Varro initially deployed a conventional 3-line maniple formation but on closer inspection of the opposition soon changed plan, packing his troops close together. His reasoning was that Hannibal had set out his troops in a semi-circle with the apex of the curve nearest to the Roman lines. The centre of the curve was made up of the weaker Spanish and Gallic soldiers and it was the prospect of easily hacking through this soft underbelly that convinced Varro to mass his men in a more central position... Round one to Hannibal: Varro had taken the bait, hook, line and sinker!

What Varro hadn’t understood was the role of Hannibal’s Numidian cavalry and his battle-hardened Libyan soldiers, located at the wings of this semi-circle, further away from the Romans.

Battle commenced and, predictably, the Romans started well, easily pushing back the Spanish and Gallic troops in the centre. In the heat of the battle, however, Varro failed to realise that, whilst his men were pushing back the centre of the semi-circle, the wings, where the cavalry and the Libyan troops were, remained stationary. In effect, the semi-circle was being inverted and the Romans were soon surrounded on three sides. As reality dawned, Hannibal’s cavalry, who had made short work of their Roman counterparts, attacked from the rear... The slaughter began...

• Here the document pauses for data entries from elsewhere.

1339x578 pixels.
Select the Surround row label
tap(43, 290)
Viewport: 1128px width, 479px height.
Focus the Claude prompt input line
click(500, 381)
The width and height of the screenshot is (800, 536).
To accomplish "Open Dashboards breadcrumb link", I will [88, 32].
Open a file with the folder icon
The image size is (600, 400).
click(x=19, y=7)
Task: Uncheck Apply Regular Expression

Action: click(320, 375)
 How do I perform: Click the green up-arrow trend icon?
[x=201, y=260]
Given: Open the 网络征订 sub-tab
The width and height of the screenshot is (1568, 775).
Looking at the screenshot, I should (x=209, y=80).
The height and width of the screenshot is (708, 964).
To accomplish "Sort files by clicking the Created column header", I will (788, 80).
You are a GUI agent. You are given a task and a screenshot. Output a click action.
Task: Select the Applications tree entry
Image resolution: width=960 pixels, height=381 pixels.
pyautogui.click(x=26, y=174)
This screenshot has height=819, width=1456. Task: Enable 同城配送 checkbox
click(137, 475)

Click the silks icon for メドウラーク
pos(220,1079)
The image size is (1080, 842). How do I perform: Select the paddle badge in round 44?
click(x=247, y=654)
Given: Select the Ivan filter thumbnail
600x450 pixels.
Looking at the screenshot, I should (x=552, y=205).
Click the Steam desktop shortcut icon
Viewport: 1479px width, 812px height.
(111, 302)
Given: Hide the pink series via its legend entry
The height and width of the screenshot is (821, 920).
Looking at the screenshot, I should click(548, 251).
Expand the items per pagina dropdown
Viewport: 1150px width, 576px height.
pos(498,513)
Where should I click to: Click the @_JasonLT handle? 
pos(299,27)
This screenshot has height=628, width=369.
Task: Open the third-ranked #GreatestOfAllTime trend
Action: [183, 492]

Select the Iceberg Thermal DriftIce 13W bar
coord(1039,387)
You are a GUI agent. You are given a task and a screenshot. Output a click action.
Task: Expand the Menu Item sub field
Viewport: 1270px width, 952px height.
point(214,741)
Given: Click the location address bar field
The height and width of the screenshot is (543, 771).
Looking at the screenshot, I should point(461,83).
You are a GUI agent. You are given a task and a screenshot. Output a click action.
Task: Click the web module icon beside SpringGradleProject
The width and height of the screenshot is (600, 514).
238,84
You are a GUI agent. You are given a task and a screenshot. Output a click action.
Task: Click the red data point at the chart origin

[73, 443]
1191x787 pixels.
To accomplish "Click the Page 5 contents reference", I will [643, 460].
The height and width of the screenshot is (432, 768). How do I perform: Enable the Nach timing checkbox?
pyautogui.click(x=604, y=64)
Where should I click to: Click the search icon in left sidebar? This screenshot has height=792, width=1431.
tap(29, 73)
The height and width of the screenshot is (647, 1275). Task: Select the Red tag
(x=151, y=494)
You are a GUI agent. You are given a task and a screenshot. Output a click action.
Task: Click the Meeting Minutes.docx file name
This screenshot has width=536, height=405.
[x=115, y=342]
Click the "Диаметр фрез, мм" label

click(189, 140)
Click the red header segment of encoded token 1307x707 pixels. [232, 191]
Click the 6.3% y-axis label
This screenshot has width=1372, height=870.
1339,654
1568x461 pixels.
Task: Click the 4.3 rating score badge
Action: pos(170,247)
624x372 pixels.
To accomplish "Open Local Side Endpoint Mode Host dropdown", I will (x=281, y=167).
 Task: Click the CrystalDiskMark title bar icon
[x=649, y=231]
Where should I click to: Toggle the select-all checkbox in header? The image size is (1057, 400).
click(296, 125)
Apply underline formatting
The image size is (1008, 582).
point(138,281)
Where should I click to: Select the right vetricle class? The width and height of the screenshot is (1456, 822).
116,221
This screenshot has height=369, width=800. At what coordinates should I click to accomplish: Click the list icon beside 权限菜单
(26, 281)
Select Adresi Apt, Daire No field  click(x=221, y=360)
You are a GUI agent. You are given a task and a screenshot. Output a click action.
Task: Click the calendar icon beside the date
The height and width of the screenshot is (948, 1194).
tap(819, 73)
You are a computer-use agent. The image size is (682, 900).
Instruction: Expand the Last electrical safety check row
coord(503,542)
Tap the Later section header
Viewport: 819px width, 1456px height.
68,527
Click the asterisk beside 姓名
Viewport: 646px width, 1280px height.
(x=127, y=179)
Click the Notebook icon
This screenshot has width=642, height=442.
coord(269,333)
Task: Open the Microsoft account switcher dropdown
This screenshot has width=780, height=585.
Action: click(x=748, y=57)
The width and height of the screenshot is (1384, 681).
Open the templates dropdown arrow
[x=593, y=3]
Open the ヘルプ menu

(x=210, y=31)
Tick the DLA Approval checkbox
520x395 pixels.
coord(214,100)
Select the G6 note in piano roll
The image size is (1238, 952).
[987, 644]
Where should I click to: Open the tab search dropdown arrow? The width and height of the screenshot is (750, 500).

At least 50,000 Roman and allied soldiers died, while Hannibal lost only around 6,000 men. Paullus, who had opposed such a battle, remained in the fray, preferring to die rather than live with the shame of surviving such a disaster. Varro had no such honour and fled back to Rome.

By inflicting such as humiliating defeat on the mighty Roman Empire, Hannibal had proved himself to be one of the greatest ever military strategists. The course of the Second Punic War was at a crossroads and Hannibal was directing the traffic. Why he didn’t march on Rome afterwards nobody knows. And whether he could have taken the capital had he tried is pure speculation.

What we do know is that when the Second Punic War came to an end, some 14 years later, Hannibal was defeated, Carthage was razed to the ground and its fertile fields ploughed through with salt. Rome’s greatest rivals were no more and the foundations were well and truly laid for nearly 700 more years of the Roman Empire.